• WORK ITEM:
Write out the stretch of the listing below from its first line through the line that contains "center [70, 891].", copying those lines exactly.

• GIVEN RECORDS:
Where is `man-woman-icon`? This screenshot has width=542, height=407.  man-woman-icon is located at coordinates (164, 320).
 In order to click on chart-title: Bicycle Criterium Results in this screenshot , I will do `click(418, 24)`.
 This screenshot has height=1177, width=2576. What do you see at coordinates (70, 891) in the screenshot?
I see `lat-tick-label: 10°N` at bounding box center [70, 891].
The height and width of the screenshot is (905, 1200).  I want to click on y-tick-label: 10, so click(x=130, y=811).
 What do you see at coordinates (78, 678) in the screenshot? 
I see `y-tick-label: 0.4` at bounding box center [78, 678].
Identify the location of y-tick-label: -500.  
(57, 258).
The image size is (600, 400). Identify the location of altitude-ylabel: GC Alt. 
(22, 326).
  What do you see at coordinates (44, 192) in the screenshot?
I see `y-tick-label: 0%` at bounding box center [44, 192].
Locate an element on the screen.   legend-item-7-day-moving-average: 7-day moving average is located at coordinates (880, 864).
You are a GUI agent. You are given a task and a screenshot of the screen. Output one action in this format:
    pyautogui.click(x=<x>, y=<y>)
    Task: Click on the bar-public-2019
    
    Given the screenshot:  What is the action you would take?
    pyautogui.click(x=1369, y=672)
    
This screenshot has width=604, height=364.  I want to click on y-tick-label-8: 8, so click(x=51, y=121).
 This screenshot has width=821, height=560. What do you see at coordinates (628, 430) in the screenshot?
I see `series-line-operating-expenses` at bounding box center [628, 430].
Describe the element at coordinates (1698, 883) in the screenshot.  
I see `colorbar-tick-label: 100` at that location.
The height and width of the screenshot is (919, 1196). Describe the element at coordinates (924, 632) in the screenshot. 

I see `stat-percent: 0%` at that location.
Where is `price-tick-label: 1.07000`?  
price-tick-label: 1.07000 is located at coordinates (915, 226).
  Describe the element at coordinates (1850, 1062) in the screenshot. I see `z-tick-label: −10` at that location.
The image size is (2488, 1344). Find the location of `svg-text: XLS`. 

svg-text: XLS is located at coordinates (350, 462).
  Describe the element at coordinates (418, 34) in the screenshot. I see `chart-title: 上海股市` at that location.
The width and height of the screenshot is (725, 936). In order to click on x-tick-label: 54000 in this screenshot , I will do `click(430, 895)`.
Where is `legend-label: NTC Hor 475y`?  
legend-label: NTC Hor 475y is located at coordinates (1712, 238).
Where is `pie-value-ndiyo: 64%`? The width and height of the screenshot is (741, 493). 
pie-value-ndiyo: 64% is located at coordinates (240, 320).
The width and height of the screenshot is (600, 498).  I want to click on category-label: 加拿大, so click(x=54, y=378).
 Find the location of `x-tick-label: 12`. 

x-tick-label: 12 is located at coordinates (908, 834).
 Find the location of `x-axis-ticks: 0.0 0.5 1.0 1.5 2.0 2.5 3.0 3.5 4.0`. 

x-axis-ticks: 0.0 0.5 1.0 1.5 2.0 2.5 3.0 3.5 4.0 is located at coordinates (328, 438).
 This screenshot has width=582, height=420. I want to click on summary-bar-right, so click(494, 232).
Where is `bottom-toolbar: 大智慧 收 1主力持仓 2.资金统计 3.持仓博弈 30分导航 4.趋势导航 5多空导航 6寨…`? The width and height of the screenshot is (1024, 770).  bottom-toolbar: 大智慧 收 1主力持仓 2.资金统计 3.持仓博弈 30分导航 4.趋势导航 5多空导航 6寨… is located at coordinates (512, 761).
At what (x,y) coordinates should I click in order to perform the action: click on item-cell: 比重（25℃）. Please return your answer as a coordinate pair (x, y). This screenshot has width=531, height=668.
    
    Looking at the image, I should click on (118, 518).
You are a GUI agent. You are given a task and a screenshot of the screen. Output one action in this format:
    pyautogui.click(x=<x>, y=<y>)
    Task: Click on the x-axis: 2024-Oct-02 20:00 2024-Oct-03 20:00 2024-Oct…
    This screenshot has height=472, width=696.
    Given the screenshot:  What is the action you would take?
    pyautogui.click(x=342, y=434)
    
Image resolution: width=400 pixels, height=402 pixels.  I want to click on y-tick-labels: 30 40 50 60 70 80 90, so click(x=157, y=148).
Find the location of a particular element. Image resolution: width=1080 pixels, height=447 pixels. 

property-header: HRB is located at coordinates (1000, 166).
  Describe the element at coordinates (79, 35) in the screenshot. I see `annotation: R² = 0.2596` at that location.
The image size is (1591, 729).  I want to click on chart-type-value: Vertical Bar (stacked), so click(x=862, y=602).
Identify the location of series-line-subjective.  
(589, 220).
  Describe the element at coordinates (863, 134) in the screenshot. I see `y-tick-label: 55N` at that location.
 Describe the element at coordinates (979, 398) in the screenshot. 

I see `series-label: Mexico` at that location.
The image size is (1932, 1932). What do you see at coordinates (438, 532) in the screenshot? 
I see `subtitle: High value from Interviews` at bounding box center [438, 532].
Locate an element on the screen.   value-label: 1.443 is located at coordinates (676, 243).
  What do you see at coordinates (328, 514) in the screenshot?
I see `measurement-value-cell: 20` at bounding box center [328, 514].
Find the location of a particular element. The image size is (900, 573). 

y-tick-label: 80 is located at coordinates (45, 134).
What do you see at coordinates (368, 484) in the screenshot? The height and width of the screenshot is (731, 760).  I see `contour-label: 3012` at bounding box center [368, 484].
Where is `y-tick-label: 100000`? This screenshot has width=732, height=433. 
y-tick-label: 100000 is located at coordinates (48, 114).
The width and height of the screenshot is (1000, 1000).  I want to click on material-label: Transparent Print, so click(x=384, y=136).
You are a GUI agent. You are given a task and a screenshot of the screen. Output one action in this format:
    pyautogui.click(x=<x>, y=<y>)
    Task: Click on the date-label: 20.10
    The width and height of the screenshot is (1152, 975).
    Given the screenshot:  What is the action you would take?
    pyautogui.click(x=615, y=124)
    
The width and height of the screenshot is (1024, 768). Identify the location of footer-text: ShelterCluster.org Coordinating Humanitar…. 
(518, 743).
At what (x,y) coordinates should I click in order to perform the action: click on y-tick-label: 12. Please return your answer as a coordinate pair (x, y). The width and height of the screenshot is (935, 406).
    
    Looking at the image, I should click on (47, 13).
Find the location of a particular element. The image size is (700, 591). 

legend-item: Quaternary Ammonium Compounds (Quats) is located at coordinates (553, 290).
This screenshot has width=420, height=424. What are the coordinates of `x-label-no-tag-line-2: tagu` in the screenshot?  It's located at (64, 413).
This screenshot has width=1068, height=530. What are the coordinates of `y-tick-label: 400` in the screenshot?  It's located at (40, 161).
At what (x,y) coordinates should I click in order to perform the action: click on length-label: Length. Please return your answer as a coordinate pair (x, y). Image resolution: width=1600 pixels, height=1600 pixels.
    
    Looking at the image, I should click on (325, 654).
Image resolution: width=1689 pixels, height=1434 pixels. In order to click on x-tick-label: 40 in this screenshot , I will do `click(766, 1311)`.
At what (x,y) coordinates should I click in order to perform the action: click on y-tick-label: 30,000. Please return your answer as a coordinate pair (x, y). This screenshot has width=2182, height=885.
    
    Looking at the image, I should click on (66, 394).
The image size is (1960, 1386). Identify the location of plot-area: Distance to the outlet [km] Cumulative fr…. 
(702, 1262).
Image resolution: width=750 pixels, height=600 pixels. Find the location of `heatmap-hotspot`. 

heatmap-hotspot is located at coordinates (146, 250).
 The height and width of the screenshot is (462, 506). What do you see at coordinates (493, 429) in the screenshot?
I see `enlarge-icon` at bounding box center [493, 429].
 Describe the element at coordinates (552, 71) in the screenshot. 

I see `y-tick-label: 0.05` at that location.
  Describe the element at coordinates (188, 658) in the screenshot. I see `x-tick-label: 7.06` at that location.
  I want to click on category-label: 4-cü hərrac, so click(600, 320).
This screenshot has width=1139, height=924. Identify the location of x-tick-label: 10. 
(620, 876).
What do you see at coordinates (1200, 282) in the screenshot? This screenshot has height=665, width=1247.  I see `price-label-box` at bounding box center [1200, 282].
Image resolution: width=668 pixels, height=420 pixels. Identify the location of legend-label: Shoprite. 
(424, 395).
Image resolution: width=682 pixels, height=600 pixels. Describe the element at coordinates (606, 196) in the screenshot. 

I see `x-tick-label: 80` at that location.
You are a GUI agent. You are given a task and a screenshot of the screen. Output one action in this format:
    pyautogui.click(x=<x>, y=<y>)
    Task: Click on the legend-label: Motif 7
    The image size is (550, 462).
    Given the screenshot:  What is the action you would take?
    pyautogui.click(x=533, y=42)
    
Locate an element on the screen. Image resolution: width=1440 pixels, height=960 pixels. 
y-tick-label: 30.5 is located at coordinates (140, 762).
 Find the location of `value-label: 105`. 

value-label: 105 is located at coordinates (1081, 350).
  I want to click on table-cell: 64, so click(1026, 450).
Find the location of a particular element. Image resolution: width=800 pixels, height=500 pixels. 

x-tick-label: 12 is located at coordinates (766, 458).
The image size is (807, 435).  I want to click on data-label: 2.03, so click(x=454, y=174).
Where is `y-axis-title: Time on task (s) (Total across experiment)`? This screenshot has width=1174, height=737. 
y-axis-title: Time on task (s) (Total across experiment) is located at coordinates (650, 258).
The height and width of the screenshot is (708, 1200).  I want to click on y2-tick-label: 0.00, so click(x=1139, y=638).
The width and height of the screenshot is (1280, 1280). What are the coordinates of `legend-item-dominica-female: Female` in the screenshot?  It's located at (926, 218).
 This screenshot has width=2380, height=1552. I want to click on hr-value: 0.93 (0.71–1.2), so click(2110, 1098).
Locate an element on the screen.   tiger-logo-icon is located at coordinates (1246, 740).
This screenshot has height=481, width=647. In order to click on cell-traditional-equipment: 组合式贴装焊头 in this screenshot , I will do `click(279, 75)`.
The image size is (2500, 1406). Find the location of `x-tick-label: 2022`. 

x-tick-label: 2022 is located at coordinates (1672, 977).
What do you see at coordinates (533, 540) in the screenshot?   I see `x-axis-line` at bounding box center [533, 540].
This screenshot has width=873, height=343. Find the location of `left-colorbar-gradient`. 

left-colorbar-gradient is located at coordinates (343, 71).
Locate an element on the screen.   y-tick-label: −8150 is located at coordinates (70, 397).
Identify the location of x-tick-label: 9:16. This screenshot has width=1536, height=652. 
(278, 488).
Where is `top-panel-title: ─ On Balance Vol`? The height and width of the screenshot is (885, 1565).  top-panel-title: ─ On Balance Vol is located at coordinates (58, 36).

• TASK OUTPUT:
Where is `man-woman-icon`? This screenshot has width=542, height=407.  man-woman-icon is located at coordinates (164, 320).
 In order to click on chart-title: Bicycle Criterium Results in this screenshot , I will do `click(418, 24)`.
 This screenshot has height=1177, width=2576. What do you see at coordinates (70, 891) in the screenshot?
I see `lat-tick-label: 10°N` at bounding box center [70, 891].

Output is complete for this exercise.